_Exercise directions_
Copy each line below holding "next".

+++ Data shown +++

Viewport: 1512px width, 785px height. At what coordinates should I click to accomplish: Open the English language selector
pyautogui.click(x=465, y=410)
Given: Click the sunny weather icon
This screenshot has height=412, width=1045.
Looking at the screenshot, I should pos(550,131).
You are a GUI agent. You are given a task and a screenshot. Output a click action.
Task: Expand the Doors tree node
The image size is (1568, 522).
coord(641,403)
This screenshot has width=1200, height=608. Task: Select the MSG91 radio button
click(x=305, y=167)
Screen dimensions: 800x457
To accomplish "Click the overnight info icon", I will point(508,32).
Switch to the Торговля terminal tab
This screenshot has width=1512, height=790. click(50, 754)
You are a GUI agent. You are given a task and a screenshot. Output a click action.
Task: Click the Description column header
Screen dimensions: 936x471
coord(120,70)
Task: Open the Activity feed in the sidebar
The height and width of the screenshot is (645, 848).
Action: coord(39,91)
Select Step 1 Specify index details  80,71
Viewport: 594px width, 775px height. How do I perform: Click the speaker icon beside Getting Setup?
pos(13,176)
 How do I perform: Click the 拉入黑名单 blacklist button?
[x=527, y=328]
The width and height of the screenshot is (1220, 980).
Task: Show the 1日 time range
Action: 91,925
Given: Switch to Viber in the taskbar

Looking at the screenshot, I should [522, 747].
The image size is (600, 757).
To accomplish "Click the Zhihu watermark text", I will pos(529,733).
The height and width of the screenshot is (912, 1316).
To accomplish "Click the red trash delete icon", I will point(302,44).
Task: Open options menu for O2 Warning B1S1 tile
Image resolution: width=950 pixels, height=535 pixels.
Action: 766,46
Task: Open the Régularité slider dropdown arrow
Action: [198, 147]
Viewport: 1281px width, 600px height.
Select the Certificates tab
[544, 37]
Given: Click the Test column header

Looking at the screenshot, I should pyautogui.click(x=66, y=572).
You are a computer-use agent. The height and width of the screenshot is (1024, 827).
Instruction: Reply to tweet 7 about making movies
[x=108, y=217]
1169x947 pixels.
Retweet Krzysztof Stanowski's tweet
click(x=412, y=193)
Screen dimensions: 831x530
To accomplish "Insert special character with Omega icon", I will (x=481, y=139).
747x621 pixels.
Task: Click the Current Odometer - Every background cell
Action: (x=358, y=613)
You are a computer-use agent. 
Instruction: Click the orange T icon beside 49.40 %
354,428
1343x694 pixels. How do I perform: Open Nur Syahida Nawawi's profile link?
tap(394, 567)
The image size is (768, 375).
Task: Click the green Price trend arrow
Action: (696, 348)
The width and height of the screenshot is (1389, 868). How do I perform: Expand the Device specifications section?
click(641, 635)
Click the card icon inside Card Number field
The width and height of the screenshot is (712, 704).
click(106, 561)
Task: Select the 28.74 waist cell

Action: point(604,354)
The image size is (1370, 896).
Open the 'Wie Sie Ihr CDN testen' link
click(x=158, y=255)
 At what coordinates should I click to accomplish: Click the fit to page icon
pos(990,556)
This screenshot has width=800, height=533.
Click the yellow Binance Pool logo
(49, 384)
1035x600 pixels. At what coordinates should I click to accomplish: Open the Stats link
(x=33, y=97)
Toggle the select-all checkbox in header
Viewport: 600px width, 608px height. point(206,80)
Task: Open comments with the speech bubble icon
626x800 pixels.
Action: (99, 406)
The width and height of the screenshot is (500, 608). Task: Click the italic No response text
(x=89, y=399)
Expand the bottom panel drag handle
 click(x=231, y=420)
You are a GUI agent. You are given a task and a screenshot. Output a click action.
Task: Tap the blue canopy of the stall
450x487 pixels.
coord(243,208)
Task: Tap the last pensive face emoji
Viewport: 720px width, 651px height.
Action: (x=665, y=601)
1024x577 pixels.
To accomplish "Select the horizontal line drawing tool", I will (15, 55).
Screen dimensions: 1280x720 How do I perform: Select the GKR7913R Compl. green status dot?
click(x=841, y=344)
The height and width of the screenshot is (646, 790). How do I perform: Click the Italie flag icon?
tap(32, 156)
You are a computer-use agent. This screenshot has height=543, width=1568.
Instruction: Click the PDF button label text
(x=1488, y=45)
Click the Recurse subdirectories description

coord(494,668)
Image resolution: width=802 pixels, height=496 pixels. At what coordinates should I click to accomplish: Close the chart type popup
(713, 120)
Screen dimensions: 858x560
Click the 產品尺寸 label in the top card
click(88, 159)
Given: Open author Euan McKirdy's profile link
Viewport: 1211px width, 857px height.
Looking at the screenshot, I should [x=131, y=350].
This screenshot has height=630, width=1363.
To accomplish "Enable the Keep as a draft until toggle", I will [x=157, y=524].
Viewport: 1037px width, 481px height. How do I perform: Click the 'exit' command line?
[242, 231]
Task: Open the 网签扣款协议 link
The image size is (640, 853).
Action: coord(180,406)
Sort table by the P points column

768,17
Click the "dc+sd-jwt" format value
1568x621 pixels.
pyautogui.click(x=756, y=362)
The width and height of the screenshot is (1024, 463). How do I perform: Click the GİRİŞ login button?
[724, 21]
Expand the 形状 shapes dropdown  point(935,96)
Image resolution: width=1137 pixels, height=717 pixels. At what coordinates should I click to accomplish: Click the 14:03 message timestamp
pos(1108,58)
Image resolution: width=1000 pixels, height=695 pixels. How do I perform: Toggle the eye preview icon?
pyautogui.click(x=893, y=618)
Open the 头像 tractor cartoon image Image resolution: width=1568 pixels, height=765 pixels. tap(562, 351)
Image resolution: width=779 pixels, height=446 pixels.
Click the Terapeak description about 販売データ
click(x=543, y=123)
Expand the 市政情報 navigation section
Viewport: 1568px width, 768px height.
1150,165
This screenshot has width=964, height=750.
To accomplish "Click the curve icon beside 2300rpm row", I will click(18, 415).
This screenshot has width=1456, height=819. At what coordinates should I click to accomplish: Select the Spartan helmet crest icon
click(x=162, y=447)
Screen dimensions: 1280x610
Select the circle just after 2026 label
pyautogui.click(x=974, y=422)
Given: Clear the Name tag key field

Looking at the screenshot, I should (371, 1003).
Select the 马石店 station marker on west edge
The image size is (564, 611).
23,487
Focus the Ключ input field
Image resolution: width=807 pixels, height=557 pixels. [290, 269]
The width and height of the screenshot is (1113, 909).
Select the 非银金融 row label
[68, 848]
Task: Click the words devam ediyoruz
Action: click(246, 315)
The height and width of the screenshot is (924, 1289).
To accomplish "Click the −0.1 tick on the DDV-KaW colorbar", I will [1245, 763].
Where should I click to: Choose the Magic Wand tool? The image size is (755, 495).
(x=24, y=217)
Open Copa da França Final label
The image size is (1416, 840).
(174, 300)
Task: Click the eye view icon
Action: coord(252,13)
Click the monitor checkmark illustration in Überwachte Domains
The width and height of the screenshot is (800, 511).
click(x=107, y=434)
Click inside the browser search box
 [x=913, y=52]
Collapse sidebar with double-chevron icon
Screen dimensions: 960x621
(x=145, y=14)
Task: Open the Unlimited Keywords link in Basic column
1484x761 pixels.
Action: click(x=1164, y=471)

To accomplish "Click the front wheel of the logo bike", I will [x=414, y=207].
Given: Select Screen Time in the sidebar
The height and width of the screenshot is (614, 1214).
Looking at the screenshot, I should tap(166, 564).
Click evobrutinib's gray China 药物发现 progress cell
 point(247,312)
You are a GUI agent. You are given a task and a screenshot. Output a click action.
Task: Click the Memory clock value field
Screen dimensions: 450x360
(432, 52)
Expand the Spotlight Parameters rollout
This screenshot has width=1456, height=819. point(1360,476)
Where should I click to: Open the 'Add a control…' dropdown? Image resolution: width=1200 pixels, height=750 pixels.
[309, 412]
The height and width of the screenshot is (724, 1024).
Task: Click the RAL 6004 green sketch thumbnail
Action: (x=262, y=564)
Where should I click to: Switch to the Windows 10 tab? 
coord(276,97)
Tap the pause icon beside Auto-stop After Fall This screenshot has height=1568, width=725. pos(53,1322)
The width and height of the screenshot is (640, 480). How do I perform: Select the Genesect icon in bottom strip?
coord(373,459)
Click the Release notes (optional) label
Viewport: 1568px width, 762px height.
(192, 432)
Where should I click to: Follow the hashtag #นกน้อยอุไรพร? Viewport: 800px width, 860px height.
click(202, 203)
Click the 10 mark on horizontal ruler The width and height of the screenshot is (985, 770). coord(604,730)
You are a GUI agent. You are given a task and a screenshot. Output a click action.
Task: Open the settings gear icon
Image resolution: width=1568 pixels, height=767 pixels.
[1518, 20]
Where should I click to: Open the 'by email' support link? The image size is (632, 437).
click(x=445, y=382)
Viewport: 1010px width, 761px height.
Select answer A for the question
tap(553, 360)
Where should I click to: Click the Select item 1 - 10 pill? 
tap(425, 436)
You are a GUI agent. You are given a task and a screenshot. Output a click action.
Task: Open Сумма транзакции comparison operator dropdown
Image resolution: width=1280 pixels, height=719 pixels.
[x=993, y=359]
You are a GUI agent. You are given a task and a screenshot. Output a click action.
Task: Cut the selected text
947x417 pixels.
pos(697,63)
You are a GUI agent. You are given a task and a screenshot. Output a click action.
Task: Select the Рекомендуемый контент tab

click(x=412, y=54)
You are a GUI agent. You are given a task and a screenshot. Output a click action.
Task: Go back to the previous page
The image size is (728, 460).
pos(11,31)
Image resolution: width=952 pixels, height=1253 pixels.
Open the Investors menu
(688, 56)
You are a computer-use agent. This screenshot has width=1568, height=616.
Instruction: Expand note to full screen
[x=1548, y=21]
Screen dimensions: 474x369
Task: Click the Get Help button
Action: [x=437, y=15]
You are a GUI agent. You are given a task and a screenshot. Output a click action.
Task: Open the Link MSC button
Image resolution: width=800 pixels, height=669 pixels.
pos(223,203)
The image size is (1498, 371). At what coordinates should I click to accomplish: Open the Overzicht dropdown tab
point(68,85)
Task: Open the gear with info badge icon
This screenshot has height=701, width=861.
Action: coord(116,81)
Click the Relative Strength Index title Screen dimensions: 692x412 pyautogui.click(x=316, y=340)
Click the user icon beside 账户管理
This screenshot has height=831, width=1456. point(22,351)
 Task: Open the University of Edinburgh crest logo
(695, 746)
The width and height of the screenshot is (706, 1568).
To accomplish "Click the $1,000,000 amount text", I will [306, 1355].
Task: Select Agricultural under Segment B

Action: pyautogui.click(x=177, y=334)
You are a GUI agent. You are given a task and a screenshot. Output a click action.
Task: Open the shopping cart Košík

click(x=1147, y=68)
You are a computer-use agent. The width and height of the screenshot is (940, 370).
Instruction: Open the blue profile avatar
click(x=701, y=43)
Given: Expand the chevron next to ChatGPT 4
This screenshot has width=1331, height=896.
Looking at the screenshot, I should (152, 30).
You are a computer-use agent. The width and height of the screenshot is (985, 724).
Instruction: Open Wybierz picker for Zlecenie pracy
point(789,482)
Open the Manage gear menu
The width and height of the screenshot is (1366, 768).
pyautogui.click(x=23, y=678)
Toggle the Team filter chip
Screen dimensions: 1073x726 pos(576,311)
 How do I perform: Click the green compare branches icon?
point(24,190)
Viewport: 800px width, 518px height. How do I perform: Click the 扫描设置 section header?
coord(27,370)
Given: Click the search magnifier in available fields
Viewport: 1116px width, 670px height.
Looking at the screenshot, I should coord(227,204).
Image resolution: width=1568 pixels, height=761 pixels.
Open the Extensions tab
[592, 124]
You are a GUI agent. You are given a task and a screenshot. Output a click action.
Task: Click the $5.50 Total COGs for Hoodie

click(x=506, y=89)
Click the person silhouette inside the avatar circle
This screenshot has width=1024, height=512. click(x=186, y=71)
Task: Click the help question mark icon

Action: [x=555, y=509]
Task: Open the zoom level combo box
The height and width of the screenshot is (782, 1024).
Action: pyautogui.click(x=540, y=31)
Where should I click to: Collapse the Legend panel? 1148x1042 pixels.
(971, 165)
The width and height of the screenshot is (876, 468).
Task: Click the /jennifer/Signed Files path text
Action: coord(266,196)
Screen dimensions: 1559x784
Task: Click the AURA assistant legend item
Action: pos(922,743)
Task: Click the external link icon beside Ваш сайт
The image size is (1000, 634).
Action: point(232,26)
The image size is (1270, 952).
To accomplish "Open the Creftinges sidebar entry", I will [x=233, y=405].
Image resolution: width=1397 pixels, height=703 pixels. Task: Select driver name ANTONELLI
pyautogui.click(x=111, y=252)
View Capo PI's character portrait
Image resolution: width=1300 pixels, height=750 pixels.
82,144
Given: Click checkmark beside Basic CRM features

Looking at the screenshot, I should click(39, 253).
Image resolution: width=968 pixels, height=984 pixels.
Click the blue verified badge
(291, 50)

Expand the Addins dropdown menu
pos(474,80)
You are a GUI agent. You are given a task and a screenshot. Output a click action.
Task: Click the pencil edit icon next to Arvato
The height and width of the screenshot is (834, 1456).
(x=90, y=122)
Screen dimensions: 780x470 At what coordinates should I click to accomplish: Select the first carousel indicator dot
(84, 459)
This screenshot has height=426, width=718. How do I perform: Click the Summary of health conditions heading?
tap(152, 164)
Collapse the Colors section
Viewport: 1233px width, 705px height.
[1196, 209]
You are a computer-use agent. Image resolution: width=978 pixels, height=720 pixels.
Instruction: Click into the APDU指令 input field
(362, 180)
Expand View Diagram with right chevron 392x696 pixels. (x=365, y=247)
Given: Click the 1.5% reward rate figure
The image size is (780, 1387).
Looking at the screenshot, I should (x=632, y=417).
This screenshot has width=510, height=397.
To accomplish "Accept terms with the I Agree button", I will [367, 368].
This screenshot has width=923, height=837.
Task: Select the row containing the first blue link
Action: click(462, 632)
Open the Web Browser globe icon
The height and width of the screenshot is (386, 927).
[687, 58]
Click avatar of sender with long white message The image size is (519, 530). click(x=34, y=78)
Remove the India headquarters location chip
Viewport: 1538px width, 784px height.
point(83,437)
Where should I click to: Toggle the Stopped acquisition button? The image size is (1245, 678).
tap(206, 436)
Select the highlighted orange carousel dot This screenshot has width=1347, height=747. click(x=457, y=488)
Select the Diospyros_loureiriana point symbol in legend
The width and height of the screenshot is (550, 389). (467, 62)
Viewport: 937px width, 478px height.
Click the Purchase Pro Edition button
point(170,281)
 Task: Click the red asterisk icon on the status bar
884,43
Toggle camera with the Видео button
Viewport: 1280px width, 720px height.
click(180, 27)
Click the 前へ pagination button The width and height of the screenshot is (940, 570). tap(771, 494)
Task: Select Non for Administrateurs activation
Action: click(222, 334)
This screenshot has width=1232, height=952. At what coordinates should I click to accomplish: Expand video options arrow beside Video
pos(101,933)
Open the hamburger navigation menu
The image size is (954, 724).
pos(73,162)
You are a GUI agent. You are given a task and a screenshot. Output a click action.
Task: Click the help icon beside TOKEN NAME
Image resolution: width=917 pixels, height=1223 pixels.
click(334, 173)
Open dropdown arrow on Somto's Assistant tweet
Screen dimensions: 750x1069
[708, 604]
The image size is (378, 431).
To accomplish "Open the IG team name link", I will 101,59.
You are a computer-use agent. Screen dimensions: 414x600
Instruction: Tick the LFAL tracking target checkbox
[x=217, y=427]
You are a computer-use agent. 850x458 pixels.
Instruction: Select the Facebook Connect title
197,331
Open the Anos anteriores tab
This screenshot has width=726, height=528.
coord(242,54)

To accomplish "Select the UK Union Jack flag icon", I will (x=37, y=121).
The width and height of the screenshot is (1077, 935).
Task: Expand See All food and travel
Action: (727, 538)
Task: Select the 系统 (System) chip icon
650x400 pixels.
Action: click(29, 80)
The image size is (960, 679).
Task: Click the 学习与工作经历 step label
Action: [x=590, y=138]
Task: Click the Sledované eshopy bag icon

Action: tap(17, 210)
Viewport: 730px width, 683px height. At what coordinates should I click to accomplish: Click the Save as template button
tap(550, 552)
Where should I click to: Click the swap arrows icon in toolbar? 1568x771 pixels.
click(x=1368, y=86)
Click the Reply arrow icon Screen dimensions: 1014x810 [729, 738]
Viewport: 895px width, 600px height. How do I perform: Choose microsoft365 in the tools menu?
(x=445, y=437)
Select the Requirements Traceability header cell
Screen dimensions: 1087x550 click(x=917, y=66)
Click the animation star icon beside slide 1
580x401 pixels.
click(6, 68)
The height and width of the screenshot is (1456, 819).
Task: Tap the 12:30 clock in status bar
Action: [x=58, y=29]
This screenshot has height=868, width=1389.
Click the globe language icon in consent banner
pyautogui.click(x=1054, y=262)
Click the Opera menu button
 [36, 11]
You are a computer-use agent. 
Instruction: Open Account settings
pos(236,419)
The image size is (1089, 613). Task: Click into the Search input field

+++

_Task output_
Given: Expand the chevron next to ChatGPT 4
Task: Click the pencil edit icon next to Arvato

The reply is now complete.